Yes, Even a Mint Julep Can Be Made With Cynar
For Derby Week, two ways to make an unusual, bittersweet julep.
As we approach this year’s Kentucky Derby, we return again to the race’s signature cocktail, the Mint Julep.
A sad fact about the Mint Julep is that even in Kentucky, most versions of the drink will not be very well made. They will be under or over-diluted, too minty or not minty enough, too harsh or too mellow.
This has been true for decades. As cocktail journalist William Grimes wrote in The New York Times all the way back in 1997, “about 100,000 juleps will be consumed at Churchill Downs during Derby Week.” And yet, he lamented, “they will not be very good.”
Grimes went on to describe how, even amongst Southerners, the drink was not widely consumed, with a large majority reporting never drinking one.
I don’t have any updated statistics, but if I had to guess, the number of julep imbibers has crept up somewhat in the ensuing decades, as the Derby has become even more of a scene and its various particulars — the hats, the seersucker, the whiskey, and so forth — have become something more than just regional artifacts.
It’s certainly possible to find high-quality juleps these days, as craft bartenders have taken up the challenge. But even still, the majority of those made this week will probably be mediocre at best — consumed more as ritual signifiers of the Derby aesthetic rather than as drinks to be enjoyed on their own merits.

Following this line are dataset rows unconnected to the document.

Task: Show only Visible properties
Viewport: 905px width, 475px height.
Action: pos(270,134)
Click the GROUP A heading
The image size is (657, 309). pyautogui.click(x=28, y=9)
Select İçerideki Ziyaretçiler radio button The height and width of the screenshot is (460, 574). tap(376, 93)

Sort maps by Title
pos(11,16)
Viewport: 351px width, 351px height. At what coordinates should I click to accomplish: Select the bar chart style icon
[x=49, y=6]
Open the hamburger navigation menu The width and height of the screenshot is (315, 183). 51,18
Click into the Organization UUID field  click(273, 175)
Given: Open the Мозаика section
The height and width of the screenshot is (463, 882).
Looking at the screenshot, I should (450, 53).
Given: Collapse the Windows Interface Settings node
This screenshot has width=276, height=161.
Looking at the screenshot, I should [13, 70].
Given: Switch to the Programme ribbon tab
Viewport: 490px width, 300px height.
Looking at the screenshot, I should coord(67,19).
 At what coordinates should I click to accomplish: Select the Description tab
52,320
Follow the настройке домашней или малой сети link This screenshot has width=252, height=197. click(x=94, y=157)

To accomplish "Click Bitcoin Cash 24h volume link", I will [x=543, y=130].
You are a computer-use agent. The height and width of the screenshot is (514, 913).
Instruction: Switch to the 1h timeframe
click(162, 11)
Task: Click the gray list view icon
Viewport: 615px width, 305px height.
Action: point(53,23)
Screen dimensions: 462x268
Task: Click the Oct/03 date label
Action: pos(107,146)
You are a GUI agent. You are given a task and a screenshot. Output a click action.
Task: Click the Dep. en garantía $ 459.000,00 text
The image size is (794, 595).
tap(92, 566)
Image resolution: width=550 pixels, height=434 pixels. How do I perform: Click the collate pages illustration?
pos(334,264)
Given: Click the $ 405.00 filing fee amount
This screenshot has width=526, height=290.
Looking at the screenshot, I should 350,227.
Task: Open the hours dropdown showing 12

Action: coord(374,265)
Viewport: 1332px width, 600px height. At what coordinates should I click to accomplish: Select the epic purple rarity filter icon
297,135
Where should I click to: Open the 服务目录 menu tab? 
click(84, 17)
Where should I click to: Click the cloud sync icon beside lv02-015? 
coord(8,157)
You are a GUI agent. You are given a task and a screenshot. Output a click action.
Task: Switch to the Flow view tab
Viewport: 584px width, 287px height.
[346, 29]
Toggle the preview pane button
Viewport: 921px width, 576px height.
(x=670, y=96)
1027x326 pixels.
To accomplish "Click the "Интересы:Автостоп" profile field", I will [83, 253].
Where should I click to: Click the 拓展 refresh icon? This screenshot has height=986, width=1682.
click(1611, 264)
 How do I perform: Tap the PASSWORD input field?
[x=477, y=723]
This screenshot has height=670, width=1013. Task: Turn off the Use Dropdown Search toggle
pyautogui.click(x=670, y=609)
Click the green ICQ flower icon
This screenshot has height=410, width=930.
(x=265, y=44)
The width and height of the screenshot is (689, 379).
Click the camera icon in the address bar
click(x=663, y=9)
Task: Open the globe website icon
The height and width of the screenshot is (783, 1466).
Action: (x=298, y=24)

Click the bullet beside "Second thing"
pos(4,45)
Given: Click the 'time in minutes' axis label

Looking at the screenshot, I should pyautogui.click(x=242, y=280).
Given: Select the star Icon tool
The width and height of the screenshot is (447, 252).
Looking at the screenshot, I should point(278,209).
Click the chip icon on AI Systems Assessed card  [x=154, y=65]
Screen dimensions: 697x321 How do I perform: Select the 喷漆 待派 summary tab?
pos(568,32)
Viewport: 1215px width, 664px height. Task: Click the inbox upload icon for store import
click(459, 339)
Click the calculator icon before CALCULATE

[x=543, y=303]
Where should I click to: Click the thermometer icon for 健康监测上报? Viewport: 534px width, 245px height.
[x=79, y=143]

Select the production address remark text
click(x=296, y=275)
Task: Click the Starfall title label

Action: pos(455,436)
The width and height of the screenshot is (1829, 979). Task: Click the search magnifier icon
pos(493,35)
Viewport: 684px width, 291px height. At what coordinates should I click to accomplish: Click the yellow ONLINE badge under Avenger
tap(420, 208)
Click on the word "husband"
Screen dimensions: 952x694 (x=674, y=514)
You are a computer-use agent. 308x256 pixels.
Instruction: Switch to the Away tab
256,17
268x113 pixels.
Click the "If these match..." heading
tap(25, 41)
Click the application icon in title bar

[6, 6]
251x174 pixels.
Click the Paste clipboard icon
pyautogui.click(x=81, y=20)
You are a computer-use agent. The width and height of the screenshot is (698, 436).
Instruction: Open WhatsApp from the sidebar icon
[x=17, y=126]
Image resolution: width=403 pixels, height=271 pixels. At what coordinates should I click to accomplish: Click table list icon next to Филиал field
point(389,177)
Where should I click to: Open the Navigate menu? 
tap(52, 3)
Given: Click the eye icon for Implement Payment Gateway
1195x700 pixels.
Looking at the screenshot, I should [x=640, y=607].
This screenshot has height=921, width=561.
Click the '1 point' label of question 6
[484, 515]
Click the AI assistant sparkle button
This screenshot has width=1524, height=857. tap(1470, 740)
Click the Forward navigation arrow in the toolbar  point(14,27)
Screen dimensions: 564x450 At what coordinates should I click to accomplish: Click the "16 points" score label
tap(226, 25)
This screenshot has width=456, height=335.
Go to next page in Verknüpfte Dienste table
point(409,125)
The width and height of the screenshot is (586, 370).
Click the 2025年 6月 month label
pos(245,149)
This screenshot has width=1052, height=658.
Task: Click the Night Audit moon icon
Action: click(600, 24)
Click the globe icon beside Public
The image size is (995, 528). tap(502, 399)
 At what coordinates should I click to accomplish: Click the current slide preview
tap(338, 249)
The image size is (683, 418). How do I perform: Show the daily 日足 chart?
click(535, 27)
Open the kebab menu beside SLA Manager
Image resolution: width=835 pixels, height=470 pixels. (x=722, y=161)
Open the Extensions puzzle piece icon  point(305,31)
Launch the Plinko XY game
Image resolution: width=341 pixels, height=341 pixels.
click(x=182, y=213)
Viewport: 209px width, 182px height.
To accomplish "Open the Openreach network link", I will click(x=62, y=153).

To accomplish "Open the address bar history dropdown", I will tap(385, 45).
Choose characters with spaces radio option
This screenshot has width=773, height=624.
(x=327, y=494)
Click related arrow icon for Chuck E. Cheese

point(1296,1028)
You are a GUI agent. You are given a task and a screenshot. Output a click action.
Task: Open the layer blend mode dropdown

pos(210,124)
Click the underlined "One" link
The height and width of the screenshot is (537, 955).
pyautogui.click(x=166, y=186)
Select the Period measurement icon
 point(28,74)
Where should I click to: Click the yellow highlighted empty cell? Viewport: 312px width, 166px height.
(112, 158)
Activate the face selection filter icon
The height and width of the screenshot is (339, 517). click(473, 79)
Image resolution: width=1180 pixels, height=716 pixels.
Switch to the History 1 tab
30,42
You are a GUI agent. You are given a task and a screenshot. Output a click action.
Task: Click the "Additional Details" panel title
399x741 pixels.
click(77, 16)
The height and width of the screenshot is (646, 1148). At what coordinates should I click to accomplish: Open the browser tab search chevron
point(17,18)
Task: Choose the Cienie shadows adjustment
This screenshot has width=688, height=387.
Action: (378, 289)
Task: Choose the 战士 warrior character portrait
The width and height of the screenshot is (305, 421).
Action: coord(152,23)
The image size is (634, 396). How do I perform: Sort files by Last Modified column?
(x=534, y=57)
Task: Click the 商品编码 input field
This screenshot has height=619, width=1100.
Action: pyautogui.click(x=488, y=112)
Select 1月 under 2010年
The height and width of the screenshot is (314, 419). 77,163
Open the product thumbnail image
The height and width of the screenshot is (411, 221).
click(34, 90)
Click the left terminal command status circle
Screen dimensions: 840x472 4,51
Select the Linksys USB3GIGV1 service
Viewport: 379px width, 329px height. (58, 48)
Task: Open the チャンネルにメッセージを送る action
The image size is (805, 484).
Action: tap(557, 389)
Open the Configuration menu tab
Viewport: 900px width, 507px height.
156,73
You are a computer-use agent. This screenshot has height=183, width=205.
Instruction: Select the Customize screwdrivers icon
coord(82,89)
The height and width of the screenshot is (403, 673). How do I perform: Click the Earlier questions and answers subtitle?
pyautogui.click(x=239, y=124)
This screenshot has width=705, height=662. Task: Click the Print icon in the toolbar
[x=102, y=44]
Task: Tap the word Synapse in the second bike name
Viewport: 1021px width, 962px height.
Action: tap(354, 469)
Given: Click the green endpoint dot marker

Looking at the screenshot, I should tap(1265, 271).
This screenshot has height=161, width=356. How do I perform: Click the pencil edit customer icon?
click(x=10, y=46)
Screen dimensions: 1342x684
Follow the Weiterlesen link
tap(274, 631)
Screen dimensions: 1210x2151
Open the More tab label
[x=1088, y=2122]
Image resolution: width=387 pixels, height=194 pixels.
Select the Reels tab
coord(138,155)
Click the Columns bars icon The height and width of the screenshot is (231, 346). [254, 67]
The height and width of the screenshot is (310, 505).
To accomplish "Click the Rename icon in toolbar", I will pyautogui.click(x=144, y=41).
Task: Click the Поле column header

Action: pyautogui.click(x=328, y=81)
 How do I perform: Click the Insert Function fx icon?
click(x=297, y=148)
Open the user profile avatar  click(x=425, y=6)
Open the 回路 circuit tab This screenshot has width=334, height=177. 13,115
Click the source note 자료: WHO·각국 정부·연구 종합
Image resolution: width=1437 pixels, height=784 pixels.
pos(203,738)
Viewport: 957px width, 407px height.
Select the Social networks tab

This probably explains why it took me so long to come around on the drink. For a long time, I thought it might be the rare classic cocktail that I couldn’t find a way to enjoy. Eventually, however, I found a way in. And last year I published a recipe that I stand by for anyone who just wants a classic bourbon-based Mint Julep.
In workshopping that drink, I had to develop a conceptual underpinning for what made it work and what the fundamental appeal was — a practical theory, if you will, of the Mint Julep.
That theory, in turn, helped me explore and understand other cocktails in the Mint Julep extended family — and to see the drink as a template rather than as a single, specific recipe for a drink.
Perhaps not surprisingly, it wasn’t too long before I stumbled on this week’s cocktail, the Cynar Julep — which is, well, more or less what it sounds like: a Mint Julep made with Cynar instead of whiskey.
Once more, with feeling: I really do put Cynar in everything.
But most Cynar Julep recipes typically don’t call for a straight 1:1 Cynar-for-whiskey swap relative to their whiskey-based counterparts. Most versions also contain grapefruit juice, club soda, and, in some iterations, a few other ingredients as well. It’s a lighter, longer, lower-proof drink — almost more akin to an Americano or some other bittered highball than a classic whiskey-forward Mint Julep. It’s also delicious, and especially appealing to a Cynar diehard like me.
So for this Derby Week edition of the newsletter, we are going to look at the core elements of the julep category. And then we are going to look at two different ways to make a julep with Cynar: First, the juicy, light, highball-esque version I described above, and second, a simplified, stripped-down, easier-to-make version that, in my opinion, more precisely captures the sense of what a drink called a Cynar Julep should be.
What Makes a Julep a Julep?
At this point, I own dozens and dozens of cocktail books.1 And many of those books have entries on the Mint Julep, typically offering a recipe and perhaps a bit of history. 2
But despite the enthusiasm cocktail aficionados have often displayed for categorization, almost none of them have sections treating the julep as a category — as a type of drink, a format, a blueprint. A rare exception is The New York Times Essential Book of Cocktails, which collects a couple of the paper’s essays on the julep as well as an assortment of recipes.
Scanning through the book’s julep recipes gives you a sense of what connects different renditions of the drink. Most, unsurprisingly, are relatively straightforward drinks made with bourbon and specific attention to various details, such as whether or not to use simple syrup or sugar in the drink.
But there are a number of less-common iterations as well. For example, there’s the Prescription Julep, a version offered up by cocktail historian David Wondrich, based on an 1857 recipe published in Harper’s, that relies on cognac, as well as a version by Dale DeGroff, one of modern cocktaildom’s grand eminences, that adds a bit of apry, or apricot, liqueur — which, in his book The Essential Cocktail, he explains was intended to give the drink a bit more complexity.
Other entries, however, go even further afield: There’s a gin julep, a rum julep, and even a drink called the Fort Julep, developed by newsletter favorite Joaquín Simó, built out of Lillet Rose and green Chartreuse.
What connects all of these drinks? What makes them all juleps?